(AOF) – DANONE (+ 3.57% to 65.61 euros)
Agribusiness groups rebounded, investors prefer defensive stocks.
AOF – LEARN MORE
Strength of value
– The world leader in the food industry: first in fresh milk products under the brands Activia, Gervais, Alpro, Oikos and Actimel, the second largest in baby nutrition (Bledina, Dumex, SGM, Aptamil …) and third in bottled water (Mizone, Evian and Acqua) and medical nutrition;
– Long-term strategies aimed at simplifying the business portfolio, increasing brand visibility, 5 of which exceed 500 million in turnover;
– The aim of Danone 2030 for the food revolution: to innovate to give back all the fun, to get B Corp certification, to develop a committed brand, to entrust the future to employees who, at the end of 2018, will be asked to contribute to the 2030 road map;
– Sales of € 26.7 billion divided between milk or vegetable products (EDP) by 52%, special nutrients for 29% and bottled water for 19%;
– Strong international position, with Europe and North America contributing 53% of sales, with groups focusing on 6 priority countries – Mexico, Indonesia, China, Russia, the United States and Brazil;
– Strengthening in plant-based products with the acquisition of Alpro Belgium, the European leader in vegetable dairy products;
– Ability to increase operating margin despite a decline in sales over the past two years;
– One of the best companies in the world in terms of "corporate social responsibility".
– Economic instability in "key" developing countries;
– Strong increase in milk prices in Europe and the United States;
– Negative effects of the exchange rate with the dollar, pound sterling and Turkish lira;
– Difficulties in dairy products in Brazil and the United States;
– Risk of losing turnover in Morocco (boycott of dairy products) and in Russia (threat of prohibition for sanitation reasons);
– Increase in debt after the purchase of a WhiteWave;
– Investors' doubts about Danone's "new balance" are considered too profitable for producers and a reduction in marketing costs.
How to follow grades
– High sensitivity to changes in commodity prices, especially milk which accounts for 10% of changes, health risks and weather hazards for water;
– Ambition 2020: annual sales growth of between 4 and 5%, operating margin of more than 16%, debt to income ratio of less than 3, return on capital invested around 12%, with 2017/2020 cost savings plan, with coverage of € 1 billion;
– Restructuring discussions carried out in the United States and Brazil;
– Successful renegotiation of capital partnerships with Yakult Japan;
– The return of rumors of offers by Americans Kraft Heinz or Kraft Foods;
– 2018 target of "double digit profit per share growth";
– Companies can theoretically operate, without reference shareholders, but block with dissuasive measures (multiple voting rights, limited votes for GA, financial authorization during the period of the public offer …) and the presence of Caisse des dépôts.

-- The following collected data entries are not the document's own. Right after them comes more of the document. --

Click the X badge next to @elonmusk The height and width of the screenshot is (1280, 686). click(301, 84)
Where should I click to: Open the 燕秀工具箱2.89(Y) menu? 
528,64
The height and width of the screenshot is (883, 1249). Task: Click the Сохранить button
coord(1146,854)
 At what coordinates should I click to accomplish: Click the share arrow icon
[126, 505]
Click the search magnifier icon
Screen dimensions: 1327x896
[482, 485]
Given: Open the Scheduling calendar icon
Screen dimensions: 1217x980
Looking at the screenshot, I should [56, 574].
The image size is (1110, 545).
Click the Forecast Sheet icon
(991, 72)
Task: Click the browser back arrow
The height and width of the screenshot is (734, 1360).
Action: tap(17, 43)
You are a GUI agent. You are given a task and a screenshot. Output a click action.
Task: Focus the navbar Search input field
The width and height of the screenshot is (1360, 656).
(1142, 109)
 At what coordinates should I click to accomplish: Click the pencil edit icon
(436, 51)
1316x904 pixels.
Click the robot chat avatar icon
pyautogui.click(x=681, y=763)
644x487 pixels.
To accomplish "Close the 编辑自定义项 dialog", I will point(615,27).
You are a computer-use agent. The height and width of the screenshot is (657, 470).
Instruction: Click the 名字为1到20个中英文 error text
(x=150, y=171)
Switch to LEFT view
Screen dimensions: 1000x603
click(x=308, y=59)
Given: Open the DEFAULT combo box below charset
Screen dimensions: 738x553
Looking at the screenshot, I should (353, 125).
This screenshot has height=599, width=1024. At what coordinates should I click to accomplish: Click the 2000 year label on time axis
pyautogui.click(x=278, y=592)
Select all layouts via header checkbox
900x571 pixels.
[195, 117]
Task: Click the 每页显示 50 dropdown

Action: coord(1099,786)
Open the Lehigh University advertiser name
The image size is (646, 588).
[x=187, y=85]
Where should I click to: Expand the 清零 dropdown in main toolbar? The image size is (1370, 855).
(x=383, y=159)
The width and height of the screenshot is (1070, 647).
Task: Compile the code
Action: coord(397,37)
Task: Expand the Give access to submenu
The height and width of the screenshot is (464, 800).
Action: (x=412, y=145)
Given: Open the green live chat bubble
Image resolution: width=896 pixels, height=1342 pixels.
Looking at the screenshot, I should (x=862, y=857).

In 2017, this sector benefited from accelerating its growth to 3.9%, against 1.1% in 2016. Against the backdrop of the continuing price war, players recorded good performance in the export market. representing 21% of sector turnover. Exports generated a trade surplus of 7.6 billion euros last year, with French exports jumping 7 percent. The National Association of Food Industries (Ania) aims to restore French exports. After becoming the largest food exporter in 2004, France is now in fourth place, behind the United States, Germany and the Netherlands. The challenge is all the more important because the domestic market shows signs of weakness: the economy is recovering less quickly than the rest of the industry. In addition, companies in this sector have decreased in their margins by 6 points in ten years. The Ania explains this trend with the price war launched since 2013 by major retailers.